The terrorist is history’s biggest coward. He does not wage war as a soldier but as a fanatic without conscience. His victims are always civilians, like those dying in Gaza and Israel, and shot down over Ukraine. According to a 2013 report by top terrorism-tracker, National Consortium for the Study of Terrorism and Responses to Terrorism (START), over 15,500 civilians were killed in 8,500 terrorist attacks across Africa, Asia and the Middle East. START has so far codified over 104,000 terrorist attacks. Six of the seven most virulent terror outfits are al-Qaeda’s stepchildren, and most deaths occurred in Muslim-majority countries. The real numbers would be much more.
The terrorist has no compunctions about killing innocents, either as suicide bombers, spraying bullets into crowds, or by slitting the throats of schoolchildren or shooting female students. He invites attention to his cause by making videos showing hostages being murdered by sawing off their heads with blunt knives. He blows up buildings and airplanes, attacks hotels, and butchers hundreds of innocents. He has done it, and will continue to do it—in India, Pakistan, Britain, America, Europe, Israel, Palestine, Iraq, Syria; a cartographer of blood, blinded by belief and rabid self-righteousness. His is the cunning of the fanatic; camouflaged by normalcy, bombmakers hide among civilians; safehouses for terrorists are established in peaceful neighbourhoods, and like in Gaza, rockets are hidden in civilian areas. The terrorist believes the civilian is the sacrifice mankind must make to establish a republic of horror.
Horror is the best PR for terrorism. The media feeds on photos of wounded orphans, lamenting widows and grieving fathers. The horrified world sits up in anguish. Opposition uproar disrupts Parliament over Israeli retaliation against rockets fired by Hamas, its avowed enemy. Protests erupt outside Israeli missions in India, by civil rights organisations, Islamic bodies and Kashmiri organisations against bombings that have killed hundreds of civilians in Gaza.

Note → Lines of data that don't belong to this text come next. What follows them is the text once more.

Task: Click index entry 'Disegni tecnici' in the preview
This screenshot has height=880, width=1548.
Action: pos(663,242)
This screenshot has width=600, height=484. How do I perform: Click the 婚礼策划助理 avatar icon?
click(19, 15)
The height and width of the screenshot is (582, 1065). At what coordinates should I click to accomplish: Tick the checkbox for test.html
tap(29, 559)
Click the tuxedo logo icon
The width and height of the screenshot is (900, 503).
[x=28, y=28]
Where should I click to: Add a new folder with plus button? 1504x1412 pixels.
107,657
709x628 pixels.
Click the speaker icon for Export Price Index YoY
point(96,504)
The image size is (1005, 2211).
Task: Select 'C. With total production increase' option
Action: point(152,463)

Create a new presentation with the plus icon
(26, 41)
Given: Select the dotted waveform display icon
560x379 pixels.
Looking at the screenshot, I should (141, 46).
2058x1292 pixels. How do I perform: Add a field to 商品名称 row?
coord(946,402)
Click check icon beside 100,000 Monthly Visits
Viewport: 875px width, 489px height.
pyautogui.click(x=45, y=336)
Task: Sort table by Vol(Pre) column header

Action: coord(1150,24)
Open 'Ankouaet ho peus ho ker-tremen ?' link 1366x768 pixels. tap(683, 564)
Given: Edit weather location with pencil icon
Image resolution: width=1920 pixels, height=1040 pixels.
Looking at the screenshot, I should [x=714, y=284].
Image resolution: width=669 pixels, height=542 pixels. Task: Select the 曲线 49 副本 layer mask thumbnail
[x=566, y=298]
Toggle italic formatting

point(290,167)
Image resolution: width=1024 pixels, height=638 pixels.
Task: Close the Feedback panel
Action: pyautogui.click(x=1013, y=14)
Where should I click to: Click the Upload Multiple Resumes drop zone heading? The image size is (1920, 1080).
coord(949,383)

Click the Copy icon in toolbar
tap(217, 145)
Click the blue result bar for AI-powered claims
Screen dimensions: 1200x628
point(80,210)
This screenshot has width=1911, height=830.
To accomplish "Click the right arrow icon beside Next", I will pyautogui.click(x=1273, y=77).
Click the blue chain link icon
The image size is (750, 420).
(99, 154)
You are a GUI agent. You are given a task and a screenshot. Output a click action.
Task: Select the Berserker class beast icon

On June 12, three Israeli Jewish teenagers were kidnapped near Hebron city. Israel launched a massive search operation. On July 14, their bodies were found, hidden under rocks in a field near Hebron. Israel launched air raids against Hamas, which had taken refuge among Gaza’s civilian population, using it as a human shield. Israel’s fourth ground offensive against Hamas has started: in 2006, war broke out after an Israeli soldier was kidnapped and murdered by terrorists. Now, more children will die.
The tragedy of Palestine and Israel is their blood-soaked geography of faith. The Hamas doesn’t recognise Israel’s right to exist, like so many of its Arab neighbours, after its formation in 1948. The Arabesque of Egypt, Jordan, Syria and Iraq vowed to drive Israel into the sea, but they were militarily humiliated by their intended victim. Ever since, the Palestinian state has become an Arab jihadi cause célèbre, claiming thousands of lives since the 1960s.
Hamas is engaged in a struggle for survival. Its logistical and financial support has dried up after Israel blockaded Gaza in 2007. After its main sponsor, the Muslim Brotherhood, was overthrown by the Egyptian military, smuggling tunnels and the main supply lifeline of the crucial Rafah crossing have been blocked. Starved of funds and isolated, experts believe Hamas launched rocket attacks to force Egypt to act against Israel. It is unlikely that Egypt would help the Muslim Brotherhood affiliate in Gaza.
The Jew and the Hindu are the only two faiths—apart from the Buddhists who were massacred by Muhammad Bakhtiyar Khilji in 1193—to have faced savage persecution from zealots and survived. The Moghuls tortured Sikh gurus. If India’s conscience is to be awakened by the rhetoric of religious protest, let it indeed cry out for justice—not for the Jew, the Palestinian or the Kurd, but for the Unknown Civilian, whose bones litter the eternal graveyard of history.